- [Data lines]:
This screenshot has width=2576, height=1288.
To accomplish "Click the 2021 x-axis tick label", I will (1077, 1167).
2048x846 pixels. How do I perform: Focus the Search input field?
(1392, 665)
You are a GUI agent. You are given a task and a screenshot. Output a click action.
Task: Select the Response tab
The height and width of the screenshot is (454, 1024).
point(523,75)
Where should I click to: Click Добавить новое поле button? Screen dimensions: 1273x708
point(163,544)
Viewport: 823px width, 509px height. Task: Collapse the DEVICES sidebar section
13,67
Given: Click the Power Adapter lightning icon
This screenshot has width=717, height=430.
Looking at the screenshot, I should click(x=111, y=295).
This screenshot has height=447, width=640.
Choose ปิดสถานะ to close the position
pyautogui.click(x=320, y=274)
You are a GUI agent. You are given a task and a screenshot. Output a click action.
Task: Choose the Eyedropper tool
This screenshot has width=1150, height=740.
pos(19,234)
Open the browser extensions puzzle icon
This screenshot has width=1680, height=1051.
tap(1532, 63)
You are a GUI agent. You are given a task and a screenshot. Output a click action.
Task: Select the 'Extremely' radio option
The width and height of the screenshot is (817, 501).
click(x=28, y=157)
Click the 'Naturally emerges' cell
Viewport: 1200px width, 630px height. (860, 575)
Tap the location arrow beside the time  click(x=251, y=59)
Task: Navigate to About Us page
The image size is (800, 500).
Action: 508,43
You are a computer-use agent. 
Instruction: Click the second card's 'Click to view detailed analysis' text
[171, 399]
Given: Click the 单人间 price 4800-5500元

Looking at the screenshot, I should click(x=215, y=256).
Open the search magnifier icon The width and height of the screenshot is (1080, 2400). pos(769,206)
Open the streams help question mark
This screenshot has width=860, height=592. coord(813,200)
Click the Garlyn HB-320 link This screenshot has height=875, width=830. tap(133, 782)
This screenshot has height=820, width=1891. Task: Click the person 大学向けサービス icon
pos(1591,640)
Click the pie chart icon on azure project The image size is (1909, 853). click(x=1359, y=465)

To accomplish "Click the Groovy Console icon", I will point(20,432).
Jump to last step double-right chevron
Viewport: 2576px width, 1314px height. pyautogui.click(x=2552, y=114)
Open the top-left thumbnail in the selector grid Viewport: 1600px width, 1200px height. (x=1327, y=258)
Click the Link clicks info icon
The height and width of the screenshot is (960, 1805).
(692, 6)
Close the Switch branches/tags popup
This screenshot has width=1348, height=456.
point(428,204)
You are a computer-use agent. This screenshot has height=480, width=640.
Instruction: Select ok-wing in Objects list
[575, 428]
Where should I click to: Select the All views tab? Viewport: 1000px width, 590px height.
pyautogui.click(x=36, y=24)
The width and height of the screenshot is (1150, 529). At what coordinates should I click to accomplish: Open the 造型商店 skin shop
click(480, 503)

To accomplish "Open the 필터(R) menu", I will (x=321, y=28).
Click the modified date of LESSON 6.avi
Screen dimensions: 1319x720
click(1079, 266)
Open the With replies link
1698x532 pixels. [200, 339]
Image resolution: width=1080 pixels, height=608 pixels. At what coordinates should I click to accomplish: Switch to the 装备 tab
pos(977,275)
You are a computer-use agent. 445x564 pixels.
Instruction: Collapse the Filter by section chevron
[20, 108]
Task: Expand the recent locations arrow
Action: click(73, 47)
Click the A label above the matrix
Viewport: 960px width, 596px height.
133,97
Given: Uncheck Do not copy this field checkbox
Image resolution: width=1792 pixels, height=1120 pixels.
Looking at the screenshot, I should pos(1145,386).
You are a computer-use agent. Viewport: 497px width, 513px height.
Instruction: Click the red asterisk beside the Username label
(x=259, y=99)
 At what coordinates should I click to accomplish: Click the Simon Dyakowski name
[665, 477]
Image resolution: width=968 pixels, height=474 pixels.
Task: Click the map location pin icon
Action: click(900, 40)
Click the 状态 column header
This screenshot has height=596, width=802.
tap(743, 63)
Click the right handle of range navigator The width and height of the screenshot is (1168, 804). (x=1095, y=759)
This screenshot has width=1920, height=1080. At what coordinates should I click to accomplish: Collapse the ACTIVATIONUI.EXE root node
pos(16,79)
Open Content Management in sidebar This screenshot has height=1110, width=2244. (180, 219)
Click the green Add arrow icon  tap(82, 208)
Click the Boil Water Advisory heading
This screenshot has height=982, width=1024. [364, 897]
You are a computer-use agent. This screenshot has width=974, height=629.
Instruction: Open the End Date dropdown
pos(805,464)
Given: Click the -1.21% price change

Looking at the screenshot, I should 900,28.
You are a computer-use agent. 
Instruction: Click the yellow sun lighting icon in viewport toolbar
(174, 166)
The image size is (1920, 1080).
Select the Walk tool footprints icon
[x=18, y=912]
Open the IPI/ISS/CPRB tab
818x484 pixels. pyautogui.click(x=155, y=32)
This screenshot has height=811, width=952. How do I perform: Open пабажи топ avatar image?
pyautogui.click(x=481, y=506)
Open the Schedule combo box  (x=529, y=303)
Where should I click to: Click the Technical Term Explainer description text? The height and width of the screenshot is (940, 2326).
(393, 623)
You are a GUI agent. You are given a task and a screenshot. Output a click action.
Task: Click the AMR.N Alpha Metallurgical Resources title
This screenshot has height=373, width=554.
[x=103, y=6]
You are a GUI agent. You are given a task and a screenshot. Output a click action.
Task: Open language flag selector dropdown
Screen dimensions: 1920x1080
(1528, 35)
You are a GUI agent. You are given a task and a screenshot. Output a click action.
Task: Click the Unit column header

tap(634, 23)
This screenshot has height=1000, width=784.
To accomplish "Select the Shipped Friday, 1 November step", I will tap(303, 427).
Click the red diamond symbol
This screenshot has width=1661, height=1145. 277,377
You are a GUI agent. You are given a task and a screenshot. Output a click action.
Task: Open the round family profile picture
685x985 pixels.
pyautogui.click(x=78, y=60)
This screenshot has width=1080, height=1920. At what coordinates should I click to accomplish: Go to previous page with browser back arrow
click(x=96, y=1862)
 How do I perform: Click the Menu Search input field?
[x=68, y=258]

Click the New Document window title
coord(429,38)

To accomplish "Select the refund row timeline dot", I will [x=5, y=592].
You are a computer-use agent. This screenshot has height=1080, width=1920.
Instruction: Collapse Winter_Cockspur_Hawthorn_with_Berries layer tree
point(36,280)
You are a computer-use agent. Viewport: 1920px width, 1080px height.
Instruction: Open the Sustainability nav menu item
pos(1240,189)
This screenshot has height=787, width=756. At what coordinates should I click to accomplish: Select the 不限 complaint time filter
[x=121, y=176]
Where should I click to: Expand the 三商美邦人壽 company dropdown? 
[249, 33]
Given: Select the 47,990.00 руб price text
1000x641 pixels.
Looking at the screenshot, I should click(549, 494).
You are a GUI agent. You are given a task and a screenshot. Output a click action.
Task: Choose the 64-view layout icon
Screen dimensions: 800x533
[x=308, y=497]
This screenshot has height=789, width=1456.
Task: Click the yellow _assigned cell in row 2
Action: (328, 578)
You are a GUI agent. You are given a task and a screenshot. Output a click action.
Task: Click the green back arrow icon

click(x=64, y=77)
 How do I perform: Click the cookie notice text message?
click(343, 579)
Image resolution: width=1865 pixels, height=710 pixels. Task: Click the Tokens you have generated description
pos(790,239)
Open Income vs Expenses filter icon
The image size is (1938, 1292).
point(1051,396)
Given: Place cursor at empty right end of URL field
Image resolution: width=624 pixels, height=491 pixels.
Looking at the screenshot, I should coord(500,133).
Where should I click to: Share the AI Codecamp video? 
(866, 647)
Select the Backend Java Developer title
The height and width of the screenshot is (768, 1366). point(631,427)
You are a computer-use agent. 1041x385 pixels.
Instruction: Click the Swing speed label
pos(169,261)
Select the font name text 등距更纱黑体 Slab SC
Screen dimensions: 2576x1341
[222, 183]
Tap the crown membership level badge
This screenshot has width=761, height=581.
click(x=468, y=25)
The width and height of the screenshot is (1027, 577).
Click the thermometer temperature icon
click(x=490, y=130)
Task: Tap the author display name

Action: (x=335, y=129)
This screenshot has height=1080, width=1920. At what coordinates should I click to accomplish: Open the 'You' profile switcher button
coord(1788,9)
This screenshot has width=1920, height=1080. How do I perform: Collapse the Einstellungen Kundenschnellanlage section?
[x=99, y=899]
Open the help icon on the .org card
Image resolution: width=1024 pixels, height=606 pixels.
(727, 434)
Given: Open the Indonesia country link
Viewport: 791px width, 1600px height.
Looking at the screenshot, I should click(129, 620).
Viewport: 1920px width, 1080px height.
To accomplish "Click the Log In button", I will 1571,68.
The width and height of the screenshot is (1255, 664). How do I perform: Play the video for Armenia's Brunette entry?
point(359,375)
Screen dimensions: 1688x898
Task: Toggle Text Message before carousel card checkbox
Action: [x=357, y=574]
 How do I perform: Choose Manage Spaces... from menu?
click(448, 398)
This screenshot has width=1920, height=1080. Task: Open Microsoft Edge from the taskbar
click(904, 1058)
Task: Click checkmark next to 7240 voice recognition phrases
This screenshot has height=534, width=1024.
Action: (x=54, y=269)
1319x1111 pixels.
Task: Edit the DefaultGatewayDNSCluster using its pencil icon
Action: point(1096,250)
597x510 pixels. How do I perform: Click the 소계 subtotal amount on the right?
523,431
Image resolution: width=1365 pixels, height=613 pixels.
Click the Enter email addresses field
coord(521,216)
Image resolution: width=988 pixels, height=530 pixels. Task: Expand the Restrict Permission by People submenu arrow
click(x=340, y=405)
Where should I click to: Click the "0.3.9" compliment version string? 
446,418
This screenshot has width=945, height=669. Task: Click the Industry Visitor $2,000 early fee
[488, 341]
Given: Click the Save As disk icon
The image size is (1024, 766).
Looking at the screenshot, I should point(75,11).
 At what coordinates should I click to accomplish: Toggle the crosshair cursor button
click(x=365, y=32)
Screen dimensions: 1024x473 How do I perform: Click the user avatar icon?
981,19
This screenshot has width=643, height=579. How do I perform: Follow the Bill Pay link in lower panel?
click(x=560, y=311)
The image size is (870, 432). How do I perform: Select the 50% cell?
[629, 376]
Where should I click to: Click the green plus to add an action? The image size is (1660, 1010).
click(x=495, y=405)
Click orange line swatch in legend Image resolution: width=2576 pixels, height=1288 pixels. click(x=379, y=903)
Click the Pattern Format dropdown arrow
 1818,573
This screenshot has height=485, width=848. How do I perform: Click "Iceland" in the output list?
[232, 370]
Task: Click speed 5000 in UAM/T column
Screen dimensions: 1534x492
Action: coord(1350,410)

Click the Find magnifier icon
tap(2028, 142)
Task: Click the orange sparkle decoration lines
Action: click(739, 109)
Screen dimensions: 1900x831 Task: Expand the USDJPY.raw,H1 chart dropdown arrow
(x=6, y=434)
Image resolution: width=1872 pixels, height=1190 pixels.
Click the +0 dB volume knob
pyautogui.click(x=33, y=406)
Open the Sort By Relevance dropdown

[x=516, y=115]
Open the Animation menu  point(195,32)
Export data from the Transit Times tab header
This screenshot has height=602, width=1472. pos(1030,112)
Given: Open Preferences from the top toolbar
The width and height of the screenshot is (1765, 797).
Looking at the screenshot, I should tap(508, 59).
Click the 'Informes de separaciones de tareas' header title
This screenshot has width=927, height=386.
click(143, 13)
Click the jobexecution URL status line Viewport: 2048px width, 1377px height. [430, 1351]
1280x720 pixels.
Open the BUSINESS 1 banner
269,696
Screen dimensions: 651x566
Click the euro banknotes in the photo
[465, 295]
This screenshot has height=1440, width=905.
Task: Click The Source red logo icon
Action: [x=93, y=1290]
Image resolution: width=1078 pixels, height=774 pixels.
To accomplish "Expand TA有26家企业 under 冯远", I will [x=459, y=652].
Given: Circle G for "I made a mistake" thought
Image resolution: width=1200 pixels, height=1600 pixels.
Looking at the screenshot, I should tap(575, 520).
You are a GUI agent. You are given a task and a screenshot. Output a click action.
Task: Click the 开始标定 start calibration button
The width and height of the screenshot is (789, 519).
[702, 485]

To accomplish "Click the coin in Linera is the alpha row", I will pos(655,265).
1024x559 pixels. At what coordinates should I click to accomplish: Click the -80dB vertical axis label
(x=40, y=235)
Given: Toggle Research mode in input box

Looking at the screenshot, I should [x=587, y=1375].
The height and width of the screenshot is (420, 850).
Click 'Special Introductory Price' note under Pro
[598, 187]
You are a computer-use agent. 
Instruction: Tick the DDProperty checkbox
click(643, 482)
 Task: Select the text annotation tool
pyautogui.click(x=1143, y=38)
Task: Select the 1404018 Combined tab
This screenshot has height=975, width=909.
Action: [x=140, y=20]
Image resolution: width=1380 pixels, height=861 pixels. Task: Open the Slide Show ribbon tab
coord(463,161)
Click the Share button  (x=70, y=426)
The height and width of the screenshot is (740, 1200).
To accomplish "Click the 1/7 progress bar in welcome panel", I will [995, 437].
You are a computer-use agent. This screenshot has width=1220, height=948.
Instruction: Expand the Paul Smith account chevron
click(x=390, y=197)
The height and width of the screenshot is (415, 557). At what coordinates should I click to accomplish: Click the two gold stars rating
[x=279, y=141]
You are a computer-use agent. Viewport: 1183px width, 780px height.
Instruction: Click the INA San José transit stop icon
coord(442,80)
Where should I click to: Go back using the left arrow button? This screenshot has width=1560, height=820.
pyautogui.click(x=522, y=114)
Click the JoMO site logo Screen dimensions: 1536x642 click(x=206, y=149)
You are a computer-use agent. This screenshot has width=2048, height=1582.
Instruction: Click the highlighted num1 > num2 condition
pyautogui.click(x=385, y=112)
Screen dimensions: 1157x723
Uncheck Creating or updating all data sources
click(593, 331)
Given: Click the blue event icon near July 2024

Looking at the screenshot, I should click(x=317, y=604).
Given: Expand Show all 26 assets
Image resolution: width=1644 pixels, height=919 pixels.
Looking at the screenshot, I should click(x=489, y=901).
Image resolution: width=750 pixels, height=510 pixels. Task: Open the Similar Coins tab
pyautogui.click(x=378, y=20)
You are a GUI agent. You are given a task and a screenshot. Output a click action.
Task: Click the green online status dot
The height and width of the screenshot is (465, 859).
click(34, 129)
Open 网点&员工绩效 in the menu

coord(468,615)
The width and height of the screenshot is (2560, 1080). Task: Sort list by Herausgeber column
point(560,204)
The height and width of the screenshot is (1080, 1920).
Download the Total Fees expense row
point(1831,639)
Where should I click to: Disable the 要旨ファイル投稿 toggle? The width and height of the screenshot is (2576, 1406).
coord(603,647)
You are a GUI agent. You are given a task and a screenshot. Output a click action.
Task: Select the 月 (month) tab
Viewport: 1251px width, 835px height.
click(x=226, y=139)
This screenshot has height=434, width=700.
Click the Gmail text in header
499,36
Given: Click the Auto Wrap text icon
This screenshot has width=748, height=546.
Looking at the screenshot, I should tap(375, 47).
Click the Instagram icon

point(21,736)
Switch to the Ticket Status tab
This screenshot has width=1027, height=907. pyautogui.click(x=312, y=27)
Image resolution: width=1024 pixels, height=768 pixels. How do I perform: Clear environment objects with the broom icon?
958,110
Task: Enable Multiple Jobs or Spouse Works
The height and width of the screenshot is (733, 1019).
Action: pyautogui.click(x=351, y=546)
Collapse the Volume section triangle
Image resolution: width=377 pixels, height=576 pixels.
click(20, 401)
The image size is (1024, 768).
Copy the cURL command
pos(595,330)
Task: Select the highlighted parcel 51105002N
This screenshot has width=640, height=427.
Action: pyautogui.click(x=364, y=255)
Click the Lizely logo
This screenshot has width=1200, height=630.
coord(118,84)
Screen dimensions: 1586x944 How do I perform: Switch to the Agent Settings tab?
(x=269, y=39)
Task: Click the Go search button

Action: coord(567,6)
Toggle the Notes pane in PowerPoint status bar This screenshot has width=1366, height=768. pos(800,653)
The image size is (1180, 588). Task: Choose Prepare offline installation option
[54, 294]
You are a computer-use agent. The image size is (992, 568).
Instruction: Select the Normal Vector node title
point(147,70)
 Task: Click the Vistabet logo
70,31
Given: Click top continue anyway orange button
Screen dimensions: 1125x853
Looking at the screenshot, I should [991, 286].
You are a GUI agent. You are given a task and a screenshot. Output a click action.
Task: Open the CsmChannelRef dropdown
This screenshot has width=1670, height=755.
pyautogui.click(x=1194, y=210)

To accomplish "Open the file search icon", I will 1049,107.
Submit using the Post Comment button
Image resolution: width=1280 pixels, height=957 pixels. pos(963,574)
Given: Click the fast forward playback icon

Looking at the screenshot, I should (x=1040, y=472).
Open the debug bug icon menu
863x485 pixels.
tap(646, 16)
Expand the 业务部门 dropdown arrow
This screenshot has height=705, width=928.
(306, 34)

- [The task]: Rewrite the rows between the lines holding "This screenshot has width=1920, height=1080. How" and "click(904, 1058)", inclusive, replacing "Log In" with "Sign In" and leaving everything else unchanged.

- [Solution for this task]:
This screenshot has width=1920, height=1080. How do I perform: Collapse the Einstellungen Kundenschnellanlage section?
[x=99, y=899]
Open the help icon on the .org card
Image resolution: width=1024 pixels, height=606 pixels.
(727, 434)
Given: Open the Indonesia country link
Viewport: 791px width, 1600px height.
Looking at the screenshot, I should click(129, 620).
Viewport: 1920px width, 1080px height.
To accomplish "Click the Sign In button", I will 1571,68.
The width and height of the screenshot is (1255, 664). How do I perform: Play the video for Armenia's Brunette entry?
point(359,375)
Screen dimensions: 1688x898
Task: Toggle Text Message before carousel card checkbox
Action: [x=357, y=574]
 How do I perform: Choose Manage Spaces... from menu?
click(448, 398)
This screenshot has width=1920, height=1080. Task: Open Microsoft Edge from the taskbar
click(904, 1058)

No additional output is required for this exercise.